We had a year less to figure things out. A big part of why we partnered with OverActive is we knew if we were going to be local, we needed local people. So we have people like the Kimels, who are a big part of Toronto here. You’ve got people like Sheldon Pollack, who built his business here in Toronto. So you have these people with resources to help us move quickly to set things up.

That’s first of all, a big part of it. We believe in a year from now, we will be one of the top, most well staffed teams operating out of our region. Hands down. Second of all, we’re already proactively doing a lot with local groups. We’re doing a very small comic book convention, doing outreach, getting to know local fans already. We have things like EGLX up here, for instance, where we’ll be able to get that connection as well. I think long term, a lot of it is going to be not just about Toronto, but getting to know the region outside of Toronto proper to doing exhibitions. I think colleges are going to be really powerful here, honestly. I don’t think people realize how powerful the college region we have here is.

Bryan Luangmany |

I know Toronto has had a problem with getting into esports, getting big in Toronto, and then heading to Los Angeles. When you’re looking at talent recruitment, do you see a lot of opportunity here despite that?

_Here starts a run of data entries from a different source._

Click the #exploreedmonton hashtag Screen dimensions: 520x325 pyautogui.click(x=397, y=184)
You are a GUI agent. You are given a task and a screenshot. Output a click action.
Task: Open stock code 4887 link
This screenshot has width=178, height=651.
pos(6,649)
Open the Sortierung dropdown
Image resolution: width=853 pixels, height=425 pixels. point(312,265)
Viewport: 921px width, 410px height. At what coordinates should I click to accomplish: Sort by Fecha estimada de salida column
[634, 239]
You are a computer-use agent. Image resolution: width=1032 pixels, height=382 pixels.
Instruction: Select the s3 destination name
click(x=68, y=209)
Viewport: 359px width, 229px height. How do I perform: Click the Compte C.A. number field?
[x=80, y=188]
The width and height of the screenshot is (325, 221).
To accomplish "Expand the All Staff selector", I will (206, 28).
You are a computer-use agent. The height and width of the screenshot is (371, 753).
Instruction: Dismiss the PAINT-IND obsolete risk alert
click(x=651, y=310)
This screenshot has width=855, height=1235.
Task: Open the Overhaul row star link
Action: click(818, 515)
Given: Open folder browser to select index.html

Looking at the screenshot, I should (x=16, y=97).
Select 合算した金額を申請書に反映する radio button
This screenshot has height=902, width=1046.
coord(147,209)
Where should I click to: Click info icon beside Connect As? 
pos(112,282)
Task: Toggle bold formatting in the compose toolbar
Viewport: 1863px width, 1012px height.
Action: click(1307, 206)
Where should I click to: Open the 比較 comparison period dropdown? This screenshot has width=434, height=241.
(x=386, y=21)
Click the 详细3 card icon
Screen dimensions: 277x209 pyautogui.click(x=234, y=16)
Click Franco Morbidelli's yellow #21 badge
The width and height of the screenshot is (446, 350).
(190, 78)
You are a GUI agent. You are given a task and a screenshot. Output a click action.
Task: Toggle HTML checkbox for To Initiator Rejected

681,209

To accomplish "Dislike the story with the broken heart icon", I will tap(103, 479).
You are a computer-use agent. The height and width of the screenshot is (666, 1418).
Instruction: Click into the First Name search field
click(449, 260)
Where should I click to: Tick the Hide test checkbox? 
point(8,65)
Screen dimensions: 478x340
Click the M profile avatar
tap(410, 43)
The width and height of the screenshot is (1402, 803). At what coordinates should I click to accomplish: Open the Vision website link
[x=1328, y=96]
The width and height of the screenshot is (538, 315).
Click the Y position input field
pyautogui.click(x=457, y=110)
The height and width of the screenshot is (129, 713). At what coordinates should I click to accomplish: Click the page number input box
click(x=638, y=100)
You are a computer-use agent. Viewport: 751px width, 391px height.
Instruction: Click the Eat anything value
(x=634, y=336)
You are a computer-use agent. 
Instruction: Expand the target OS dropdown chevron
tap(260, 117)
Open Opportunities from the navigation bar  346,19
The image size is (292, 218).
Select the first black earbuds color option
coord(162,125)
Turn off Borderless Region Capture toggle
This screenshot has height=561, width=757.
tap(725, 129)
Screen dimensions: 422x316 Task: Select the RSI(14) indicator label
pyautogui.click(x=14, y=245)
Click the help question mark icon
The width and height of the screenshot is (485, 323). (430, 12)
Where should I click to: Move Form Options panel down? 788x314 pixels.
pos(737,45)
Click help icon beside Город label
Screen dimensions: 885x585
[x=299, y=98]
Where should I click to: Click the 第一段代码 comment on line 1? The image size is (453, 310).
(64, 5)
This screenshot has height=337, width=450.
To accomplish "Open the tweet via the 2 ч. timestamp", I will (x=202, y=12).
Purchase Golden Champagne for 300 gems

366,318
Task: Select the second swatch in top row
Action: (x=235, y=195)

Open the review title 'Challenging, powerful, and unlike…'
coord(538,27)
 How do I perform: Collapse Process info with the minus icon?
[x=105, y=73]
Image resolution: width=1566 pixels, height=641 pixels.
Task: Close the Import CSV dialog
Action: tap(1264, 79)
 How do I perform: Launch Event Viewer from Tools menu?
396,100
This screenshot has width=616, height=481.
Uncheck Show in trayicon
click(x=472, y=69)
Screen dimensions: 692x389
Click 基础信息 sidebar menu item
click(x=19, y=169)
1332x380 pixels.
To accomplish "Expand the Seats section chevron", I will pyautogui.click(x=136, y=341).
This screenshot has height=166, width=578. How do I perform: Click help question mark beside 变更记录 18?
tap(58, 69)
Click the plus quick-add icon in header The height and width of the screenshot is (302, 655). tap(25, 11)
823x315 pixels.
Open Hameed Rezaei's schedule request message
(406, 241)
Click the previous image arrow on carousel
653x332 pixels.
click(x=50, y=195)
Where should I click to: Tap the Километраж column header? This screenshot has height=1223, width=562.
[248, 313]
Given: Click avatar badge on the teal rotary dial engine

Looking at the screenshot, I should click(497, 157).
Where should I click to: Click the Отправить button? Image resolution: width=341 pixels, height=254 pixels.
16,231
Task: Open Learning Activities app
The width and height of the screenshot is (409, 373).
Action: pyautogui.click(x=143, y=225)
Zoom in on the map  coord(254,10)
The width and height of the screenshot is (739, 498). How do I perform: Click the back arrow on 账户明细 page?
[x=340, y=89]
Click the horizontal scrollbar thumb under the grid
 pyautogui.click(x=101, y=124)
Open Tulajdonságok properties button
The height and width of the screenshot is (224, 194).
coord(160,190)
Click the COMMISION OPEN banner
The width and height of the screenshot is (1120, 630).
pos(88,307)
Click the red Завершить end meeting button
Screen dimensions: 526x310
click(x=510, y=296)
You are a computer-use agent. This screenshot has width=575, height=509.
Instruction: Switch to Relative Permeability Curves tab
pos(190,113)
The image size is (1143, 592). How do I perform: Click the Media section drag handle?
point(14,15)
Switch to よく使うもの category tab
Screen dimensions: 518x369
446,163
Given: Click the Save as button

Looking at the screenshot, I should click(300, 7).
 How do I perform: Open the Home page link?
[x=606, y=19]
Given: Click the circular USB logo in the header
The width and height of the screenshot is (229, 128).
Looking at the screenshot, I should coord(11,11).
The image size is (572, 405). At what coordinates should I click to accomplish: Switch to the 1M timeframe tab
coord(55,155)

I think any league that’s mobilized like this, the opportunity for talent is going to be long-term. So we talked about this already, how do we make great North American and Canadian talent long term? We can’t do that today, we have no infrastructure, we just have a great General Manager and a coach. So today we’re going to put together the best team we can with what’s out there. Long term, we have a responsibility as the #1 Canadian team to build up that long term talent.

I don’t have simple answers as to how we’re going to do that, but it’s no different as to how we look at other games [Splyce is in]: League of Legends, Call of Duty, Rocket League. Rocket League is a great example; we started low with one player, built a team around with her, and now we’re in the qualifiers for the major leagues. We’ll be building local talent, probably through Contenders, probably through colleges, and building the talent that way.

I couldn’t help but notice that “#1 Canadian team”. You’re already counting Vancouver out, eh?

I know who my competition is. We’re #1 in a lot of games for a reason. And I can’t help but take a little jab at [Luminosity CEO and founder] Steve Maida when I can. That’s out of love.

Season one of the Overwatch League, we saw a lot of players. We saw players burning out, we saw gaffes on social media, we saw mental health issues. Obviously, that’s very unfortunate. As an expansion team, you guys are forewarned, right? Are you forearmed as well?

I think part of it is how the league is doing some changes to the schedule. That’s very helpful, you know? They’ve talked about some of that stuff already, as a league figuring things out the right way. I think secondly, it’s infrastructure behind the players. I can tell you confidently that we will have more than just a coaching staff.

If you look at our League of Legends team, a physiotherapist works with them weekly on hand health. In 2016, we almost lost one of our best players to a hand injury. We learned the hard way about not taking good care to all the things you don’t think about: physical fitness, mental health... We have a sports psychologist with our League of Legends team! All of those things are things we want to put in place with our Overwatch team as well, so we can help manage the lifestyle.

It also comes with having great general management. I think you’ll see a lot of turnover in the next couple of years with general management because a lot of people just phoned in the job. We didn’t have enough talent for how many teams there are now with all the Overwatch expansion teams. It used to be just the core 15 or 20 of us multi-game teams, now there are a whole bunch of new single-game teams. There aren’t enough good general managers to help with that, and I think that’s part of the fatigue issues and part of the other things, is just not running a well managed team.

I can confidently say with Jay at the head of Overwatch, and Kyle supporting as a general manager for all of Splyce with Bishop, we’ll have well run practice for a well run team so we don’t have those issues.